Vincitore del Golden Globe 2022 per Miglior Film in lingua straniera, vincitore del Prix du scénario a Cannes 2021 e vincitore agli Oscar 2022 come Miglior film internazionale, il nuovo film di Ryūsuke Hamaguchi fa parlare di sé. Drive my car è un denso e lungo racconto, tratto da una quarantina di pagine di Murakami (Uomini senza donne, 2004), che stupisce e affascina. Un confortevole viaggio attraverso una quotidianità anti-spettacolare e un mare di silenzi che parlano. È un’opera di felice riuscita che entra con dignità nel grande calderone del cinema d’autore giapponese (Kore-eda, Kyoshi Kurosawa e altri).
È sempre dura, quando muore una persona, in qualunque circostanza. Si apre un buco nel mondo. E noi dobbiamo celebrare questo lutto. Altrimenti il buco non si chiuderà più.
Haruki Murakami
Drive my car: un incontro
Dopo soli quindici minuti di racconto, Yusuke (Hidetoshi Nishijima), attore e autore teatrale, scopre che la moglie Oto lo tradisce.
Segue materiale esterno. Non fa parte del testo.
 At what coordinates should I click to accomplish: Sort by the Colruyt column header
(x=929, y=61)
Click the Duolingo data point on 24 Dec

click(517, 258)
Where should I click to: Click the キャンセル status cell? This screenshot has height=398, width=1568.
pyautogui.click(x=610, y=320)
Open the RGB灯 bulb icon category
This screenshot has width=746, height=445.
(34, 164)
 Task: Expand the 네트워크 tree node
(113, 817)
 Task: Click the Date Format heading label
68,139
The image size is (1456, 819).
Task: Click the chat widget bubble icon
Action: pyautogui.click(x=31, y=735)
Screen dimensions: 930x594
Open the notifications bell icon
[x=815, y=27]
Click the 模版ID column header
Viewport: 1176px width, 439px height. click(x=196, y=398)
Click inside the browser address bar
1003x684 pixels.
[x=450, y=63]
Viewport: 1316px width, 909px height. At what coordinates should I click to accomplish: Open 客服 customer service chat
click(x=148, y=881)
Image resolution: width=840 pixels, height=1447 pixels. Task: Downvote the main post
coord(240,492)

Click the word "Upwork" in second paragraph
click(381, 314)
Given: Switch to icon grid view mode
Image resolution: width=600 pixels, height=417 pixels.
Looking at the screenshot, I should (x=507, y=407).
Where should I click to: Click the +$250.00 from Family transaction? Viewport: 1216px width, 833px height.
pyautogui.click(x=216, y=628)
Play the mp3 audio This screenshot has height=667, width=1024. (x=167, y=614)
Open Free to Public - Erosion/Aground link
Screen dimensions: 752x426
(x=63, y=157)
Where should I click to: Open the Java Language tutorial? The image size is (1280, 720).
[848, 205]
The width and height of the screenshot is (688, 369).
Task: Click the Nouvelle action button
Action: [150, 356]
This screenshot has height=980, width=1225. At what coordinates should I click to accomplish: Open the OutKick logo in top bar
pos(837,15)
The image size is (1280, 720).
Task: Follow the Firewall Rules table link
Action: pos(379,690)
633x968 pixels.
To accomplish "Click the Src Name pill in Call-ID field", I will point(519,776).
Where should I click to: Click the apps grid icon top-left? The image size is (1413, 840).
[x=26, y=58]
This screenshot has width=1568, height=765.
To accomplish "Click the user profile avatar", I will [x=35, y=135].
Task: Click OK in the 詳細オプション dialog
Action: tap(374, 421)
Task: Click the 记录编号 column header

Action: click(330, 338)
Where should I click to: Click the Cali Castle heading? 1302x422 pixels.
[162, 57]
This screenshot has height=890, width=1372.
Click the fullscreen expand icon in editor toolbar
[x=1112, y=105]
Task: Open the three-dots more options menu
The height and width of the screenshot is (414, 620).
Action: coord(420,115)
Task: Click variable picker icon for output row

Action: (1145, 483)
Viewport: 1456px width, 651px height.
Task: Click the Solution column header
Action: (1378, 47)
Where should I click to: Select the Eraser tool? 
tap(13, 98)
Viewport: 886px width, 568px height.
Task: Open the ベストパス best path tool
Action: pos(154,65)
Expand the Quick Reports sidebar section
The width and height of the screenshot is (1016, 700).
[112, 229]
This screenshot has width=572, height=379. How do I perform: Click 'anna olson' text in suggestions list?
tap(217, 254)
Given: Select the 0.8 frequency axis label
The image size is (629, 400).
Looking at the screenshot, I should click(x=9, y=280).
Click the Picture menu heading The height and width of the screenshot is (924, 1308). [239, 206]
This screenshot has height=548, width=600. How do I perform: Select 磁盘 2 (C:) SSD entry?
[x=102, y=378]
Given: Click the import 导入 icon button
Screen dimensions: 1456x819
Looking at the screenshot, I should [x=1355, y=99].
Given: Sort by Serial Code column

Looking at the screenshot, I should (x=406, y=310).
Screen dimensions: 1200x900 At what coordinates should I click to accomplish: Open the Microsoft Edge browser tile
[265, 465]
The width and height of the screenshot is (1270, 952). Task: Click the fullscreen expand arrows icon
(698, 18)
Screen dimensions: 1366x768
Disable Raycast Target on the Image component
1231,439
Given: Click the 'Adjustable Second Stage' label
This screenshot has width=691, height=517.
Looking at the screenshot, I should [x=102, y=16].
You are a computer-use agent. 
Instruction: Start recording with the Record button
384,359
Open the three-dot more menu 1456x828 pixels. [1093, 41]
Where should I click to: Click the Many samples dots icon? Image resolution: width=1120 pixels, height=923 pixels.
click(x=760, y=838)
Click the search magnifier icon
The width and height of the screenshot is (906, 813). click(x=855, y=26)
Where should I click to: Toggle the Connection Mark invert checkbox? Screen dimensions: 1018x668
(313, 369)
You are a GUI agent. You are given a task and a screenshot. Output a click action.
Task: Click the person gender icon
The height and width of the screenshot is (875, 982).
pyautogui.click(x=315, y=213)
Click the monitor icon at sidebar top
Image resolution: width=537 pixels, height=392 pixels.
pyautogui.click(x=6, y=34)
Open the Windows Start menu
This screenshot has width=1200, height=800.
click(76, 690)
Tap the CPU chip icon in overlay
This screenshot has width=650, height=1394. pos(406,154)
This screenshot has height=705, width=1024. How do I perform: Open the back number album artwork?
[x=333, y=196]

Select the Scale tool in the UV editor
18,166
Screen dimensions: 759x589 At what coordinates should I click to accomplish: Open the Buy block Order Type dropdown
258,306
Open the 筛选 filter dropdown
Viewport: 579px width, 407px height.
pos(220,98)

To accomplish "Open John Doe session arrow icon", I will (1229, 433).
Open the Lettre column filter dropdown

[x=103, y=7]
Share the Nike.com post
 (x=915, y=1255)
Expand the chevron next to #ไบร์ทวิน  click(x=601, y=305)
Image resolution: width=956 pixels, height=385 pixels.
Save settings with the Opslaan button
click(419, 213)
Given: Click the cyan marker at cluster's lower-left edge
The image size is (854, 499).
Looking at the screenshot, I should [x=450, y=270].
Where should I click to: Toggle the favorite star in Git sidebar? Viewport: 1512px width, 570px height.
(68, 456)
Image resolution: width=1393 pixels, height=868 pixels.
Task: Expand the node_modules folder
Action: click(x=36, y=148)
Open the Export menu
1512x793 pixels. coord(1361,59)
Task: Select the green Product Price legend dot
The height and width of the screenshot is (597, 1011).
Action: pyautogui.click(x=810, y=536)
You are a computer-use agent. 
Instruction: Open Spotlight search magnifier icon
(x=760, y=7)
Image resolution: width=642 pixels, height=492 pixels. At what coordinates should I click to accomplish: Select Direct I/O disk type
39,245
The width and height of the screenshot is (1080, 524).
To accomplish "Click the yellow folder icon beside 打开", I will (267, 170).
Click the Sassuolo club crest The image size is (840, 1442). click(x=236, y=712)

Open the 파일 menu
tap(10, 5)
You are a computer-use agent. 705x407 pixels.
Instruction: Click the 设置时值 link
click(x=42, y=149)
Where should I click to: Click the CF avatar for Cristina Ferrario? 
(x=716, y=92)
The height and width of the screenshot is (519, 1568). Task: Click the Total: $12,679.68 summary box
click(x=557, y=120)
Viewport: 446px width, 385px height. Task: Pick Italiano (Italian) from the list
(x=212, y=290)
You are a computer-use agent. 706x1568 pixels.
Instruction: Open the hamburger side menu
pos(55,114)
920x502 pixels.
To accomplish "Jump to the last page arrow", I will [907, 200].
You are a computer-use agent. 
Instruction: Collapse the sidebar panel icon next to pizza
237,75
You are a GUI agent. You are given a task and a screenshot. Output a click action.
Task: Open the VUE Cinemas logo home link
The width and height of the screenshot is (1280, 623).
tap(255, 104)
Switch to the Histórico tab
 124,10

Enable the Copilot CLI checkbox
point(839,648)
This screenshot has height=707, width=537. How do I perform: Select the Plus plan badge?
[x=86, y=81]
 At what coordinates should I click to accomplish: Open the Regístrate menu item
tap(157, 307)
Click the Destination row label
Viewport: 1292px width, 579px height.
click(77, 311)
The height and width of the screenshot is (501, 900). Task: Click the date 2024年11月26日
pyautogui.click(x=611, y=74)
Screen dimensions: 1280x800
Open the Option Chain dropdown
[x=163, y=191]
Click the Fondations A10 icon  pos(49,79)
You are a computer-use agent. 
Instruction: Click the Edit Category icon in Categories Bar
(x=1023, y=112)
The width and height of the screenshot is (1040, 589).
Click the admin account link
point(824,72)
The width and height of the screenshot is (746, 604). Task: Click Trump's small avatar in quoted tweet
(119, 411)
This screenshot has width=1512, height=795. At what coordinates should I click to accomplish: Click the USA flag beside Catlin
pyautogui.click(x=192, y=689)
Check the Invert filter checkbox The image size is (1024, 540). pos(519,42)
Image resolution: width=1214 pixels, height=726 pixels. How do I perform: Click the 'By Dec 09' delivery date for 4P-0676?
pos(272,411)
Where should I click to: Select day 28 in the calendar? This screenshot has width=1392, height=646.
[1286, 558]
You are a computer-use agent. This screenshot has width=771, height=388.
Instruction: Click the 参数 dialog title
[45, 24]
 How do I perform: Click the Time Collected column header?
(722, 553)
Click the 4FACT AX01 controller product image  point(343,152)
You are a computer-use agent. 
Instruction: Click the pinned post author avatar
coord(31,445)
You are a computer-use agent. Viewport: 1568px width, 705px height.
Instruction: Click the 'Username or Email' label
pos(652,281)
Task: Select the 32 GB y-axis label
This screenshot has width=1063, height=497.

Subito dopo fa un incidente stradale, gli trovano un glaucoma in via di sviluppo, si scopre che ha una figlia morta in giovanissima età e infine, improvvisamente, muore anche la moglie. Questa è solo una premessa, un prologo della storia di quasi quaranta minuti dopo cui iniziano i titoli di testa. La vera storia parte quando, due anni dopo, Yusuke è chiamato a Hiroshima per mettere in scena uno spettacolo teatrale e gli viene affidata un’autista.
Drive my car racconta un incontro, semplice e insignificante ,che però col tempo si trasforma in qualcosa di più significativo.
La storia si dipana tutta nell’interiorità del protagonista Yusuke che, ancora appesantito dal lutto della moglie, lotta contro il mondo alla ricerca di una nuova felicità. Il conflitto si instaura con Misaki, la giovane autista con il quale è costretto a interagire, ma soprattutto con Takatsuki, attore e amante della moglie.
Grazie all’incontro con Misaki, Yusuke nel corso di Drive My Car si aprirà a lei e si creerà un rapporto di intesa e di incontro rispetto alle loro proprie solitudini. Takatsuki invece diventa l’elemento di tortura e fastidio che fa riemergere continuamente agli occhi di Yusuke l’ossessione del tradimento e l’impossibilità di raggiungere una verità al riguardo.
L’incomunicabilità
Drive my car è un film di tante parole ma anche di tanti silenzi. Yusuke, e tutti gli altri personaggi, non parlano mai per dire ciò che pensano davvero. La verità affiora indirettamente dalle continue interruzioni teatrali, dalla recitazione, da testi che parlano di tutt’altro. Ma affiora anche dai comportamenti, dalle posture, dalle distanze e dalle reazioni.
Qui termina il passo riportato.